New operators opStaticIndex and friends
Q. Schroll
qs.il.paperinik at gmail.com
Tue May 14 19:10:05 UTC 2019
On Tuesday, 14 May 2019 at 18:13:18 UTC, Ahmet Sait wrote:
> On Tuesday, 14 May 2019 at 15:49:51 UTC, Q. Schroll wrote:
>> I whish, D has these operators:
>>
>> opStaticIndex
>> opStaticIndexAssign
>> opStaticIndexOpAssign
>> opStaticSlice
>
> I think this is solving the wrong problem.
Maybe. I'll try to clarify what problem is being solved.
Current state of D: Let seq be some AliasSeq. Indexing it looks
like this:
auto value = seq[i];
Here, the compiler must evaluate `i` at compile-time (cf.
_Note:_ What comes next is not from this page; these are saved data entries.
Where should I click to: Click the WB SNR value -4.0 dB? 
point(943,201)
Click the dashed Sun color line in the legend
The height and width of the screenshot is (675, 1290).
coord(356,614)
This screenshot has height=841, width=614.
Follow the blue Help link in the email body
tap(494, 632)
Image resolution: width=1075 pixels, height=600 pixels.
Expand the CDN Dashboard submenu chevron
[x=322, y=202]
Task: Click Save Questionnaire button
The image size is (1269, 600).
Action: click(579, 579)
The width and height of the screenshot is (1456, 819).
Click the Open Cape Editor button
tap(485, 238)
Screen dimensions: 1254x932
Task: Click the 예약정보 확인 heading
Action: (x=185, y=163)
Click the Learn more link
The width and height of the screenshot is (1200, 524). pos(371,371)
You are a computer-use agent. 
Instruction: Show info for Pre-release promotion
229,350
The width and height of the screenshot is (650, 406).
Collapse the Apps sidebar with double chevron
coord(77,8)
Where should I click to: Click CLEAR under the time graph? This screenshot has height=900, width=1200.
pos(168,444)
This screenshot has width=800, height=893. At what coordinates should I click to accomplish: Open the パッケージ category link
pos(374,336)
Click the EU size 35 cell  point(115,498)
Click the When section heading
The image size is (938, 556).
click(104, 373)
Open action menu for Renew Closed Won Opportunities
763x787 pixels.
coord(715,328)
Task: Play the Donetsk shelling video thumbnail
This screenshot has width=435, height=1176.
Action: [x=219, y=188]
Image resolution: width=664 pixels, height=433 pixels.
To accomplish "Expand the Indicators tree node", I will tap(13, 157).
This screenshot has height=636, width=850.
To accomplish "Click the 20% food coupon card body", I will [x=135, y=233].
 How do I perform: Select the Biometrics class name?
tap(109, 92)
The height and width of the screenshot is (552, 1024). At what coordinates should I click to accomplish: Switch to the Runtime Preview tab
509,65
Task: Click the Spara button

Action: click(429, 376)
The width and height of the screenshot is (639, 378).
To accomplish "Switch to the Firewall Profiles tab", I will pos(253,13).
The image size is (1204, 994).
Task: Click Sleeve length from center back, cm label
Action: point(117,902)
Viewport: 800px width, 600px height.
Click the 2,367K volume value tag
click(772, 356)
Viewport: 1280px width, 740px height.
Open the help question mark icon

H. S.
Teoh's link) to even get the type of value correctly.
Let arr be some slice (aka. "dynamic array"), e.g. a value of
int[]. Indexing it looks like this:
auto value = arr[i];
Wow, they look identically, but mean completely different things!
What an incident.
You can make the latter work in your custom type (notably
random-access ranges) by providing opIndex and companions.
However, you cannot provide the former functionality for your
custom type. The suggested operators would solve that without
interrupting the rest of the language.
> If compiler provided means to check whether a parameter is
> known at compile time easily & consistently these would not be
> necessary at all
What kind of parameter? A template parameter is known at
compile-time by definition and a function (run-time) parameter by
definition is not. The new operators won't change that.
> Of course, talk is cheap and actually implementing such new
> __traits is rather compilcated.
This is no kind of __traits. I don't think the problem could be
solved nicely with such __traits if it existed.
The alternative were a parameter *storage class*:
T opIndex(static size_t i); // alternative to opStaticIndex
T opIndex( size_t i);
An illustrative example:
void format(static string fmt, ...); //1
void format( string fmt, ...); //2
You'd have both overloads. //1 is viable, when the first
parameter can be evaluated at compile-time. It could check at
compile-time if the arguments' types match the format. //2 is
always viable, but //1 is considered a better match for a
compile-time format string. The `static` storage class would make
the parameter semantically equivalent to a template parameter
inside the `format` function. Outside, it would be called using
the same syntax, i.e.
string s1 = format("The %s-th component", i); // calls //1
string s2 = format(readln(), i); // calls //2
You basically could overload on the compile-time availableness of
parameters. There is no __traits to be involved. Even without
compiler knowledge, I strongly believe that this is more
complicated, apart from being a major change of the language.